▸ **PROVIDED INFORMATION**:
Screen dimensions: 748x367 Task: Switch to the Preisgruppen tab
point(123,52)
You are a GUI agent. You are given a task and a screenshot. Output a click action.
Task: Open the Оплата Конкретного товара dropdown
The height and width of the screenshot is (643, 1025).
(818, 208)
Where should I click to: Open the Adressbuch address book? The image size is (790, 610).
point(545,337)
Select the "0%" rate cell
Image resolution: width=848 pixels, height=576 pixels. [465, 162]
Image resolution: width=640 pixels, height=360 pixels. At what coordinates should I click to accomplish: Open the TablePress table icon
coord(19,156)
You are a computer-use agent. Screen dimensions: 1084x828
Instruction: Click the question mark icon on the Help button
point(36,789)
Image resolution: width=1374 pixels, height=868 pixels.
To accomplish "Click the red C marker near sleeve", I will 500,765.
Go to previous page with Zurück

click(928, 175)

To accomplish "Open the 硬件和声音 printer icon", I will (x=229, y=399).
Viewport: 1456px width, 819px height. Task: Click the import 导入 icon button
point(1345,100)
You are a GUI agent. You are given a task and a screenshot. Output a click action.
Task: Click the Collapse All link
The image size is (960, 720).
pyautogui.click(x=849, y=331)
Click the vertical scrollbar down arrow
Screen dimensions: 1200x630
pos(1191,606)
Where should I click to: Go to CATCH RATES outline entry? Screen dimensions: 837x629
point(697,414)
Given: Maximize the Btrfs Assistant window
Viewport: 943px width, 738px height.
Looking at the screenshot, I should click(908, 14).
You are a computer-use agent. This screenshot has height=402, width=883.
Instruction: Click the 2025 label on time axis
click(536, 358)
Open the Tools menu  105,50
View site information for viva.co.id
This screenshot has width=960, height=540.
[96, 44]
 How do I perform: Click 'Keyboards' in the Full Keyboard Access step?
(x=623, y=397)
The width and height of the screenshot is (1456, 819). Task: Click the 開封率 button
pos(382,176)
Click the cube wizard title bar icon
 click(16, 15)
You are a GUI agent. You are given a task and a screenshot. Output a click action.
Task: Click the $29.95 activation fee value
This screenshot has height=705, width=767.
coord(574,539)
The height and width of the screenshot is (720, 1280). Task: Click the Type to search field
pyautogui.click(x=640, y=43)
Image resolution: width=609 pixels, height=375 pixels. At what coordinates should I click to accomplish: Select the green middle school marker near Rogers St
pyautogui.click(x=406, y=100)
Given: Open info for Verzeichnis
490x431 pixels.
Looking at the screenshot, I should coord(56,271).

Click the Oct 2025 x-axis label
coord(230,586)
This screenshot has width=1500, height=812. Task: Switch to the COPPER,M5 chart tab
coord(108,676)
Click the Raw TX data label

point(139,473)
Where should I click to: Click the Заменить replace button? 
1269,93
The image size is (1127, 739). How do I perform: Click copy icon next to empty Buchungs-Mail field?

▸ **WHAT THE TASK ASKS**: Having located the line containing "The width and", set it down along with every line after it through the end of the data, reproducing each exactly.

▸ **ANSWER SPACE**:
The width and height of the screenshot is (1456, 819). Task: Click the 開封率 button
pos(382,176)
Click the cube wizard title bar icon
 click(16, 15)
You are a GUI agent. You are given a task and a screenshot. Output a click action.
Task: Click the $29.95 activation fee value
This screenshot has height=705, width=767.
coord(574,539)
The height and width of the screenshot is (720, 1280). Task: Click the Type to search field
pyautogui.click(x=640, y=43)
Image resolution: width=609 pixels, height=375 pixels. At what coordinates should I click to accomplish: Select the green middle school marker near Rogers St
pyautogui.click(x=406, y=100)
Given: Open info for Verzeichnis
490x431 pixels.
Looking at the screenshot, I should coord(56,271).

Click the Oct 2025 x-axis label
coord(230,586)
This screenshot has width=1500, height=812. Task: Switch to the COPPER,M5 chart tab
coord(108,676)
Click the Raw TX data label

point(139,473)
Where should I click to: Click the Заменить replace button? 
1269,93
The image size is (1127, 739). How do I perform: Click copy icon next to empty Buchungs-Mail field?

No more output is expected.